議論は、Strategyが7月27日から8月2日までの間に1,638 BTCを売却したことを開示したことをきっかけに始まった。同社によれば、調達した資金は、優先株の配当支払いや資本管理プログラムの一環としてのSTRC株の買い戻しなど、財務上の義務を満たすために使用されたという。
提出書類によれば、調達資金の約半分は配当の支払いに充てられ、残りの金額は株式の買い戻しに使用された。取引後も、ストラテジーは依然として最大の法人ビットコイン保有企業であり、貸借対照表上の保有量は84万2000BTC超だ。
ビットコイン・コミュニティの一部では、セイラーがこれまで投資家にビットコインを売らずに保有するよう頻繁に促してきたことから、この動きに疑問が呈された。こうした批判に対し、彼は、自身によく知られた「ビットコインは決して売るな」という発言は、常に個人としての投資姿勢を表すものであり、公の場で取引されている企業としてのストラテジーの財務判断とは関係ないと明確にした。

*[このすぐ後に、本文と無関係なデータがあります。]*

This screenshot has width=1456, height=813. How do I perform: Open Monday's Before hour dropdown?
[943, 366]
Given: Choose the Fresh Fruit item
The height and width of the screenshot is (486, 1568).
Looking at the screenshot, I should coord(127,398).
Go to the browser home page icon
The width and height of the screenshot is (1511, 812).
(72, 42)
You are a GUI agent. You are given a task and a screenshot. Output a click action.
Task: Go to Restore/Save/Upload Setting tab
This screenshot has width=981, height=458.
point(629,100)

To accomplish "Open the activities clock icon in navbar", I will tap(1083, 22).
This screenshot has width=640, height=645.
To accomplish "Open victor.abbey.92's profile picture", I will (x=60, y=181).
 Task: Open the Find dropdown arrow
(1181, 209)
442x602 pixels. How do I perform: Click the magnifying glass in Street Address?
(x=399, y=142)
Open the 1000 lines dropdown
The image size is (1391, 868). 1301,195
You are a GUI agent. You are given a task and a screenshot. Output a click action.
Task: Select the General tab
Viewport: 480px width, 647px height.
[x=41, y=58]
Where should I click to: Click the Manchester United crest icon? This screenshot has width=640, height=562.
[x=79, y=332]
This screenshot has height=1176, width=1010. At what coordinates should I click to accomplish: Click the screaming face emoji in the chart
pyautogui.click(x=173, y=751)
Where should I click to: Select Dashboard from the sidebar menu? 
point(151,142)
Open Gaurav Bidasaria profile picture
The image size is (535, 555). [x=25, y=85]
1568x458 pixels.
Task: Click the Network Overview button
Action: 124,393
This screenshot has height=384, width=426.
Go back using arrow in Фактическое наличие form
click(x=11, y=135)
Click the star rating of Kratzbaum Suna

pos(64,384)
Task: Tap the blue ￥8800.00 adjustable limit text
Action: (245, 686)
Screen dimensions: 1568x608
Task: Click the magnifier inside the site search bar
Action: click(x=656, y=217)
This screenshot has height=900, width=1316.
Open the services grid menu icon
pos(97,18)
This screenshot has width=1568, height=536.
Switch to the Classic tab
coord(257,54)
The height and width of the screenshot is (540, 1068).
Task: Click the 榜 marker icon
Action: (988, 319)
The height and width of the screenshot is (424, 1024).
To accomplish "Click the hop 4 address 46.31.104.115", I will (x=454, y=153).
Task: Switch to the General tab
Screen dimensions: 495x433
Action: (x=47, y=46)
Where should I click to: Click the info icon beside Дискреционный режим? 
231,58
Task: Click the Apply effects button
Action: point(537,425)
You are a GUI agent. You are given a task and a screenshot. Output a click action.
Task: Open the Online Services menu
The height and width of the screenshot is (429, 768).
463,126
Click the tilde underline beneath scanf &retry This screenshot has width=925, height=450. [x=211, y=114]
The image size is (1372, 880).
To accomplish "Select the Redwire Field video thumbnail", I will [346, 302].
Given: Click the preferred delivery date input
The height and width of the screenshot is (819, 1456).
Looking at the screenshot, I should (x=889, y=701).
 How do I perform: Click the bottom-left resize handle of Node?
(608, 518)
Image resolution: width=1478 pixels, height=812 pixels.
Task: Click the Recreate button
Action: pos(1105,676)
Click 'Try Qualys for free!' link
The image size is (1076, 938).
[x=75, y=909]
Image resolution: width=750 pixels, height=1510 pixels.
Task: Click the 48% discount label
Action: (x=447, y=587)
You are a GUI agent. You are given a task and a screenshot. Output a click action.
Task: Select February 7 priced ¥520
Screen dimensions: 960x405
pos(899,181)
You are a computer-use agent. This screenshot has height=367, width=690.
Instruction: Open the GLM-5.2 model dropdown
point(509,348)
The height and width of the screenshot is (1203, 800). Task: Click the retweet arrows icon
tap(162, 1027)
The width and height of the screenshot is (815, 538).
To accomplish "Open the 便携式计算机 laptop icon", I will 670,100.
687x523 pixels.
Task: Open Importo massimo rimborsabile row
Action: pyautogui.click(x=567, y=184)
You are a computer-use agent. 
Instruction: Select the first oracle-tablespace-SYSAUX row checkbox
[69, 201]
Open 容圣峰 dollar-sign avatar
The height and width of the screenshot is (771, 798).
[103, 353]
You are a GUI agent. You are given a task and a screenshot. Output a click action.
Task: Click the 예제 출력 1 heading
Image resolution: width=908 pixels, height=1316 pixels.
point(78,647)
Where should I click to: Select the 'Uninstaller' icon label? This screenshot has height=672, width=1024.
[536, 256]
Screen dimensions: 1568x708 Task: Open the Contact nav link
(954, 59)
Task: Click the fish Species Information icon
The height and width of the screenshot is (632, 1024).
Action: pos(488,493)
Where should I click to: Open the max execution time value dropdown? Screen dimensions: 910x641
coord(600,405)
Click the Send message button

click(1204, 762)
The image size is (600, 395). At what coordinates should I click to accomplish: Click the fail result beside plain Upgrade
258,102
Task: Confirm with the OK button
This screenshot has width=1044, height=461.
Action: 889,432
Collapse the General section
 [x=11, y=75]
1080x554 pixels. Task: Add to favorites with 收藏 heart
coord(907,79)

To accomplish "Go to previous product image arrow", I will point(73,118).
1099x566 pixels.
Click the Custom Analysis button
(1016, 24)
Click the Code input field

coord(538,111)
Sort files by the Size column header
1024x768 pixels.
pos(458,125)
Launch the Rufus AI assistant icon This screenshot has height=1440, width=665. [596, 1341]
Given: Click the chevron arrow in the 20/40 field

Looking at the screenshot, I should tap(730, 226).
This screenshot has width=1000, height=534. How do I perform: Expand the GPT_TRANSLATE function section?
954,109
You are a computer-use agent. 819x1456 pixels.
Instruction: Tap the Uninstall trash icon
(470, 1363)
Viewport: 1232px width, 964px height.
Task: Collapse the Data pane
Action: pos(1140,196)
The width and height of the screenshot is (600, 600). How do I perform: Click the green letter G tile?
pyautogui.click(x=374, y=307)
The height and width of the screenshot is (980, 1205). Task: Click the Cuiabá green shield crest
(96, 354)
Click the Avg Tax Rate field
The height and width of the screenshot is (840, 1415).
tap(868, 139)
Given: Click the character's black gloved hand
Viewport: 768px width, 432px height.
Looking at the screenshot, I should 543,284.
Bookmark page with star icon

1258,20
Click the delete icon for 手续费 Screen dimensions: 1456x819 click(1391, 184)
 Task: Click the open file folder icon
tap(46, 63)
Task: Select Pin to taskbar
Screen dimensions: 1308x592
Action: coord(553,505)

セイラーはまた、自分自身のビットコインを一切売却していないと強調した。彼は、ストラテジーのトレジャリーは企業の財務ニーズに従って管理されており、それは個人の投資ポートフォリオとは異なると説明した。
同社はこれまで、必要に応じてビットコインを売買する可能性があると投資家に伝えてきた。以前の規制当局への提出書類では、ビジネス運営を支えるためにビットコイン保有を調整する可能性が示されていた。一方で、最近承認されたトレジャリー・プログラムにより、ビットコインは現金準備の維持、配当の支払い、資金調達コストの負担、有価証券の再購入といった目的に利用できる。
平均売却価格は、ストラテジーがビットコイン保有全体に対して支払った平均購入価格よりも低かったものの、同社は売却された特定のコインの取得コストを開示していない。そのため、この取引によって実現損失が生じたかどうかは確認できない。
ビットコインの売却に加えて、ストラテジーはMSTR株の売却により約2億9100万ドルを調達し、現金準備を約40億ドルへと増やした。
最新の取引は、ストラテジーがビットコインに対する長期的なコミットメントから離れつつあることを示していない。むしろ、それはビットコインが準備資産であるだけでなく、企業の資金調達に必要な流動性の源でもあるという前提で、同社の進化する財務戦略を反映している。
セイラーに関して、その違いは依然として明確だ。ビットコインを無期限で保有し続けるという自身の信念は変わっていない一方で、ストラテジーは引き続き、同社のより広範な財務上の責任を支える形でビットコインのトレジャリーを運用している。